What to work on:
**a)** In the on-call guide, copy everything from "In this guide, I’m" down to "reliable for users.", swapping "playbook" for "handbook".
**b)** Pick up the on-call guide after its last line and keep writing.

Text passage:
It was 2:17 AM. My phone buzzed on the nightstand with the fury of a thousand angry hornets. PagerDuty. The message was cryptic: ‘DB_CPU_HIGH – P1’. My heart pounded as my feet hit the cold floor. That was my first real trial by fire as an on-call engineer, more than fifteen years ago, and I learned more in that one chaotic week than in the previous six months of coding.
I quickly realized that success wasn’t about being the smartest coder in the room. It was about having a system. My key discovery was simple but transformative: create a “pre-flight checklist” before every single on-call shift. This wasn’t just about reading logs; it was about mentally and environmentally preparing for the inevitable page.
Why does this work? Because when an alert fires at 3 AM, you aren’t thinking clearly. Your brain is running on fumes. A checklist, prepared when you’re calm and caffeinated, removes the guesswork and prevents panicked, costly mistakes. It turns chaos into a predictable, manageable process.
In this guide, I’m not just going to tell you what on-call is. I’m handing you the complete playbook I wish I had when I started. We’ll break down the real hours, the hidden costs to your time and sanity, and most importantly, the actionable strategies to not just survive your rotation, but to master it. This is your recipe for a calmer, more effective on-call experience.
What Exactly *Is* On-Call for a Software Engineer?
Let’s clear up a common misconception right away. Being on-call isn’t just sitting by the phone waiting for it to ring. It’s a designated period during which an engineer is the first responder for any production system emergencies. It’s a fundamental responsibility in modern software development, ensuring the services we build remain reliable for users.
Think of it as being the on-duty chef for a massive, digital restaurant. Most of the time, the kitchen runs smoothly. But if a critical oven fails or a supply chain issue arises, you’re the one who has to fix it, *right now*, before the customers notice. Your job is to triage, mitigate, and resolve the problem as quickly as possible.
This responsibility involves more than just fixing bugs. It includes:
- Monitoring Alerts: Keeping an eye on dashboards and responding to automated alerts from systems like PagerDuty or Opsgenie.

Study material:

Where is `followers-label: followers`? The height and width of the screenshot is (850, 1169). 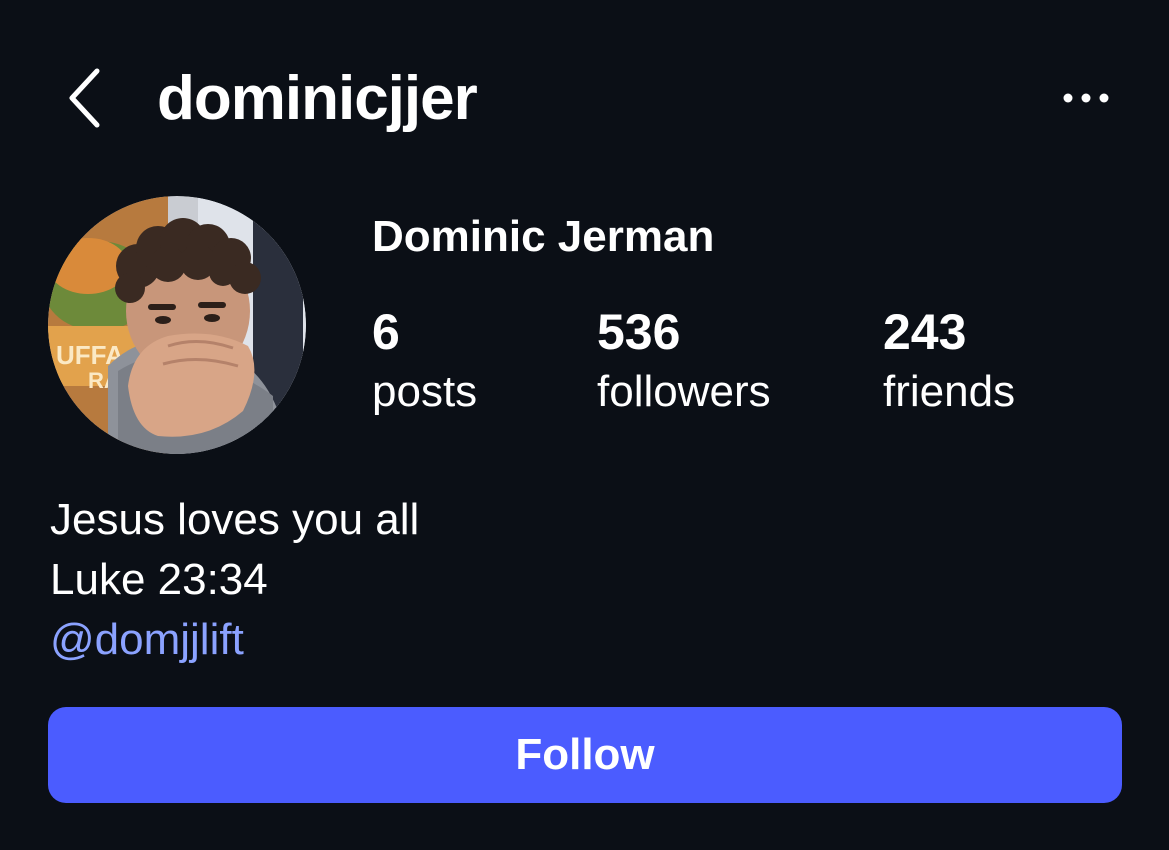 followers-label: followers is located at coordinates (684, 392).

==

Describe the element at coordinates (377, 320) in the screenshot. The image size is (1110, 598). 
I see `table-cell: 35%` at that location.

* * *

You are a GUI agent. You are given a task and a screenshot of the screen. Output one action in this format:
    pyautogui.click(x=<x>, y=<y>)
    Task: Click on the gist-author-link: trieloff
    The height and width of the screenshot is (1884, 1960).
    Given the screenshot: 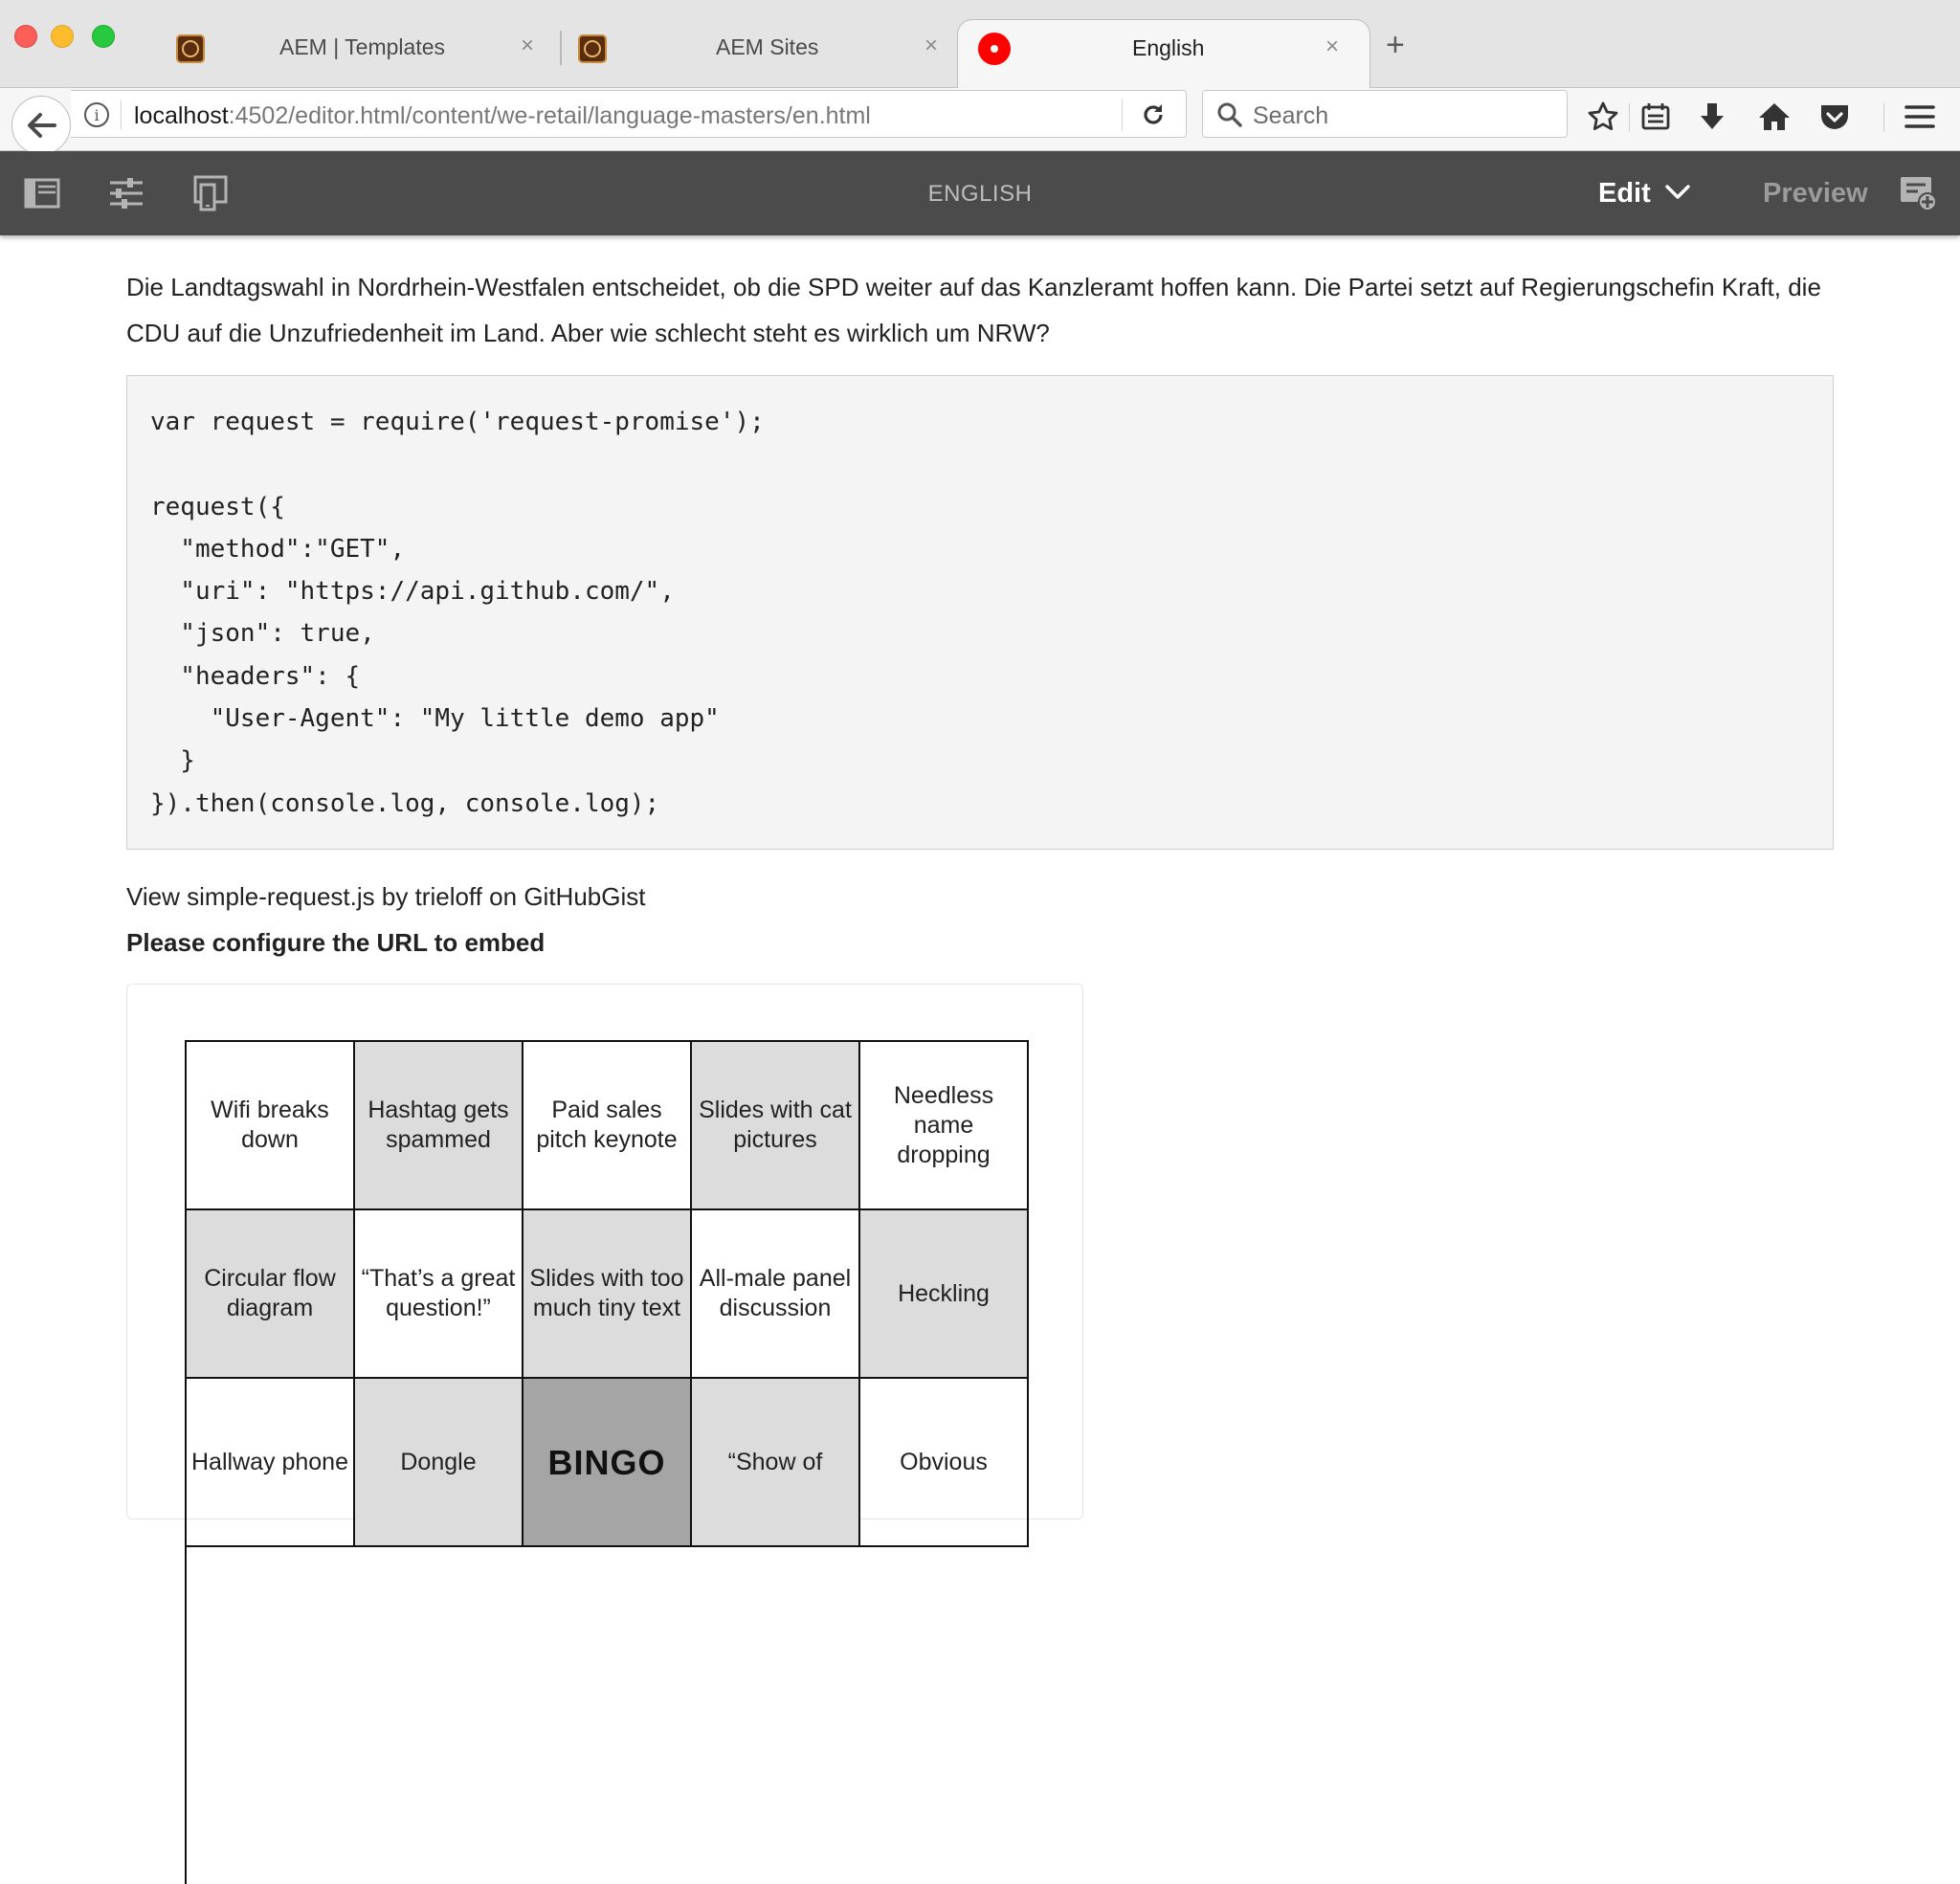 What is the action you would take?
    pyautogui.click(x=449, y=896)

Answers to each task:
**a)**
In this guide, I’m not just going to tell you what on-call is. I’m handing you the complete handbook I wish I had when I started. We’ll break down the real hours, the hidden costs to your time and sanity, and most importantly, the actionable strategies to not just survive your rotation, but to master it. This is your recipe for a calmer, more effective on-call experience.
What Exactly *Is* On-Call for a Software Engineer?
Let’s clear up a common misconception right away. Being on-call isn’t just sitting by the phone waiting for it to ring. It’s a designated period during which an engineer is the first responder for any production system emergencies. It’s a fundamental responsibility in modern software development, ensuring the services we build remain reliable for users.

**b)**
- Incident Triage: Quickly assessing the severity and impact of an issue. Is this a minor glitch or a site-wide outage?
- Troubleshooting: Diving into logs, metrics, and code to find the root cause of the problem.
- Communication: Keeping stakeholders (managers, other teams, customer support) informed about the incident’s status.
- Escalation: Knowing when a problem is beyond your scope and pulling in other subject matter experts.
The Different Flavors of On-Call: A Breakdown
Not all on-call rotations are created equal. The structure of a schedule can dramatically impact your work-life balance and stress levels. Over my career, I’ve seen several models, each with its own pros and cons. Understanding them is key to knowing what you’re getting into.
Here’s a comparison of the most common on-call structures I’ve encountered. Your company might even use a hybrid approach.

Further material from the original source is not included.